Ehi guarda, c’è Dumbo!

Ieri sera ero a Prato, cittadina vicino a Firenze, a tenere una conferenza sulle espressioni dell’odio in rete. Come sempre in questi casi, ho iniziato la preparazione raccogliendo le mie idee riguardo all’argomento.

Ho pensato alle volte che mi hanno fatto dichiarazioni d’amore, talvolta impiegando parole molto semplici, altre volte indulgendo in voli pindarici; a quelle in cui le parole sono state usate come armi, per ferirmi, per farmi sentire in colpa, in breve per farmi male, magari sfruttando abilmente i miei punti deboli. Ho pensato allo scherno o a disprezzo travestito da ironia, o all’ironia mal concepita, e quindi foriera di fraintendimenti anche dolorosi, con cui sono stata presa di mira. Ho ricordato le situazioni in cui una parola sbagliata ha provocato un problema pratico, dall’incidente diplomatico al mancato svolgimento di qualche compito. Ho richiamato alla mente le infinite volte nelle quali io, da destinataria della comunicazione, a causa della mia distrazione o del mio poco interesse ho perso pezzi importanti di ciò che mi veniva detto, con tutte le conseguenze del caso.

Un vecchio episodio

In tutto questo elucubrare, mi è tornato alla mente un vecchio episodio. Ero alle medie, non avevo nessuna reale idea fisica di me stessa. Mi piacevo pure, oserei dire. Poi, un giorno che indossavo dei calzettoni a righe e una minigonna, per strada un gruppetto di ragazzi mi canzonò: “Ehi guarda, c’è Dumbo!“. Quella sera, guardandomi allo specchio, mi resi conto forse per la prima che ero un po’ rotondetta, come spesso succede alle ragazzine in crescita. Però lì, con quel cambiamento di autopercezione provocato da una frase di dileggio detta forse con leggerezza, iniziò una parte buia della mia adolescenza: negli anni successivi sarei passata da anoressia a bulimia e ritorno, fino al primo anno di università, in cui dovetti scegliere tra continuare a svenire per strada ma pesare 49 chili (e piacermi un sacco) o ritornare lentamente a un peso compatibile con l’attività fisica e cerebrale (peso con cui, per inciso, non ho mai fatto del tutto pace). Tutto scatenato da un episodio alla fin fine sciocco e di poco conto, nel quale, tanto per cambiare, le parole erano state usate con leggerezza.

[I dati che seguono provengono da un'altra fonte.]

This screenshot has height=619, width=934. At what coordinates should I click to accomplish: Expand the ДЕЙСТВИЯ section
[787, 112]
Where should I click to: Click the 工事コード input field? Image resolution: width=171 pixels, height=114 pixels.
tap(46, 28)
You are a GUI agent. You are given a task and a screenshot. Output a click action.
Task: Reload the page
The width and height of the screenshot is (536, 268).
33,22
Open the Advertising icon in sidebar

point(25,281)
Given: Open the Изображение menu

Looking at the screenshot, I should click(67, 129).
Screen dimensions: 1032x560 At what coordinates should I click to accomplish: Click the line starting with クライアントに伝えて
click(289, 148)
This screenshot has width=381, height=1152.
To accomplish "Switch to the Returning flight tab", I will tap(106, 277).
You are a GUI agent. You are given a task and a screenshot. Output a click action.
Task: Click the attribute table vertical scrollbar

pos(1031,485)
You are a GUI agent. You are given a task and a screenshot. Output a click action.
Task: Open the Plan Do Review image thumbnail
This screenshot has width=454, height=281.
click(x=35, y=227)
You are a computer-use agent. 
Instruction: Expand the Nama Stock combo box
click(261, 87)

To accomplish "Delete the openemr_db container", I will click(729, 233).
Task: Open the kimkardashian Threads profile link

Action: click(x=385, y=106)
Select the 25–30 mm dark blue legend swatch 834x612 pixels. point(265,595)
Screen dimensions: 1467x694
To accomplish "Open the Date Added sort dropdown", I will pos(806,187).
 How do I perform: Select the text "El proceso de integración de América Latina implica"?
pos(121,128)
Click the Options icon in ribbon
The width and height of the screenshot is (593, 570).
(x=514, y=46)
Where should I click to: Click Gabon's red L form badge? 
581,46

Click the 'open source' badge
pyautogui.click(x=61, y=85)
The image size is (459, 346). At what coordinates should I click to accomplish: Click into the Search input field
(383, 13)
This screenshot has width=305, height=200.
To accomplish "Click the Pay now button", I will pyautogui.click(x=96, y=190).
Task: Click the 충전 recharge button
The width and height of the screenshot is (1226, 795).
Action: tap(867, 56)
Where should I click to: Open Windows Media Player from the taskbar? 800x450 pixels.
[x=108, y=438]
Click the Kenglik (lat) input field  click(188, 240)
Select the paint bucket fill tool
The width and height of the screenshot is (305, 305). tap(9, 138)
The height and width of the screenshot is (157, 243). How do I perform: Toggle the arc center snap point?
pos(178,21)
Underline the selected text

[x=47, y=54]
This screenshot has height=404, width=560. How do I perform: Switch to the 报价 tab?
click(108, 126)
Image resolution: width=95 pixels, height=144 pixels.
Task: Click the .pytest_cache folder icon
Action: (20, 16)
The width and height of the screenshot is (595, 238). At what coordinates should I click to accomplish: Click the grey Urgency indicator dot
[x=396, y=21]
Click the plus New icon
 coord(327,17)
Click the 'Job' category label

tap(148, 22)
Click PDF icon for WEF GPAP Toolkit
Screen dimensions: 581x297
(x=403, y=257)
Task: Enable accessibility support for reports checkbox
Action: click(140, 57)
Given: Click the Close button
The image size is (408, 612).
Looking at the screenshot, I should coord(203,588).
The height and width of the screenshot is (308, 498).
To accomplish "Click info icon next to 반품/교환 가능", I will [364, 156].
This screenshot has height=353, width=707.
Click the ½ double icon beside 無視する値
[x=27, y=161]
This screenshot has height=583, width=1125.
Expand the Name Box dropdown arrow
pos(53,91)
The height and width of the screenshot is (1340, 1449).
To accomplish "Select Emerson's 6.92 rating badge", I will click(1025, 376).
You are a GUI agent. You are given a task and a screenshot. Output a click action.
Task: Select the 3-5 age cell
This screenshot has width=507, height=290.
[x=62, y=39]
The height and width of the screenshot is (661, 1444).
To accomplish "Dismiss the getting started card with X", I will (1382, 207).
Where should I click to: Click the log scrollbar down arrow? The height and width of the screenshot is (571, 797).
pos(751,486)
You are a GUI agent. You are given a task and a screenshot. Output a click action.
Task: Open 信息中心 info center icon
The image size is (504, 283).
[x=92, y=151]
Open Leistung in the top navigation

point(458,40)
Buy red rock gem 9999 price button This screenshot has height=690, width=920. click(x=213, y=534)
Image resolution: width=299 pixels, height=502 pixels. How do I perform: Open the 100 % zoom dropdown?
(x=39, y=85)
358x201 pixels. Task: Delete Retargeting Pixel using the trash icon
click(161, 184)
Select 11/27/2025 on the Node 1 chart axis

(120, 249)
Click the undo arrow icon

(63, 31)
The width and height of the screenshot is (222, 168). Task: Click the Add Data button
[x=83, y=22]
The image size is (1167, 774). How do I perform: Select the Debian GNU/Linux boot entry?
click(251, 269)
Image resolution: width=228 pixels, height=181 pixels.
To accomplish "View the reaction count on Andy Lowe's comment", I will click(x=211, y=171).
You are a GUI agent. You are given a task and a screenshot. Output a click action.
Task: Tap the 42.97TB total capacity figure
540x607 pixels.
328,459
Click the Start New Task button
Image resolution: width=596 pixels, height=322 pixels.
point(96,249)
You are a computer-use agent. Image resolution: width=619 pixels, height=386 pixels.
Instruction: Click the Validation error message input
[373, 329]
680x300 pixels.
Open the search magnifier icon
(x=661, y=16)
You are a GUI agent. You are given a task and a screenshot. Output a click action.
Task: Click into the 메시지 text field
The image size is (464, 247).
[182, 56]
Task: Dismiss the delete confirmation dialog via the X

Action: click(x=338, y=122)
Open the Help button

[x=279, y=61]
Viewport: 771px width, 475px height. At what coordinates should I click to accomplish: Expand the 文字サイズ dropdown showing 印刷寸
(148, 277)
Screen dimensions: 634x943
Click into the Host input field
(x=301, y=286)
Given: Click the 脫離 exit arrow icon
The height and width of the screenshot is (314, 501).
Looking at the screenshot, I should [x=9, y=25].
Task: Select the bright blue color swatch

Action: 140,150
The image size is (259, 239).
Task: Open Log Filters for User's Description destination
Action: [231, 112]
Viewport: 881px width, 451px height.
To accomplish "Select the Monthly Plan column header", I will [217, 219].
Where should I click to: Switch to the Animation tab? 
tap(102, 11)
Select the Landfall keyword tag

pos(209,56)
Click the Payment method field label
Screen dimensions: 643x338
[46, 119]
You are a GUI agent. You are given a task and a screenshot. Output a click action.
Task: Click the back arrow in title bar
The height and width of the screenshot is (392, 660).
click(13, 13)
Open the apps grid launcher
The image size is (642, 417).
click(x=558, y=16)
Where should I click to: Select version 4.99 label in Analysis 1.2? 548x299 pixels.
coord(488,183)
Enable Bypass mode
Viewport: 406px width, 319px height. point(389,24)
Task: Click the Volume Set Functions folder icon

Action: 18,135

Come insegna Italo Calvino

Quante volte usiamo le parole così, come vengono? Quanto spesso impieghiamo termini passepartout, generici, senza cercare quello migliore, che descriva in maniera più precisa il nostro pensiero, insomma senza prenderci la briga, come dice Calvino nelle Lezioni Americane, di cercare la “scintilla che sprizzi dallo scontro delle parole con nuove circostanze“? Quanti di noi rabbrividiscono nel sentire le solite, consumate cristallizzazioni linguistiche dei mezzi di comunicazione di massa come “muro di gomma dell’omertà” o “strage del sabato sera” o “piccolo angelo” o “gente comune“? Quanto spesso ci infastidiamo per l’inglese usato a sproposito, magari pronunciato male (“noào” per know-how o “manàggement” per management, ecc.) e malediciamo, tra noi e noi, di essere in una splendida location per un pre-dinner drink con altri influencer del mondo digital?

Sono un caso patologico?

Forse io sono un caso patologico: tendo a scartare potenziali fidanzati che mi scrivono “pò” o “qual’è” in un messaggio su WhatsApp e vergo lettere di fuoco alle aziende quando trovo un errore ortografico o una virgola fuori posto sulla confezione di qualche prodotto. Ma al di là (e non aldilà, perbacco!) di una lieve vena ossessiva che ho io personalmente, penso che tutte le persone implicate in Parole O-Stili condividano una convinzione: che ci sia bisogno di una maggiore attenzione nei confronti dell’uso della lingua, tanto più in contesti mediati, dove non ci si vede in faccia e le possibilità di fraintendimenti sono ancora più numerose.
Eccoci, quindi: unendo le forze, forse possiamo fare qualcosa di utile per una comunicazione più chiara, più precisa, più comprensibile, più amichevole e meno ostile.

Chi sono io? Mi riconoscerete dalla penna rossa appuntata sul cappello.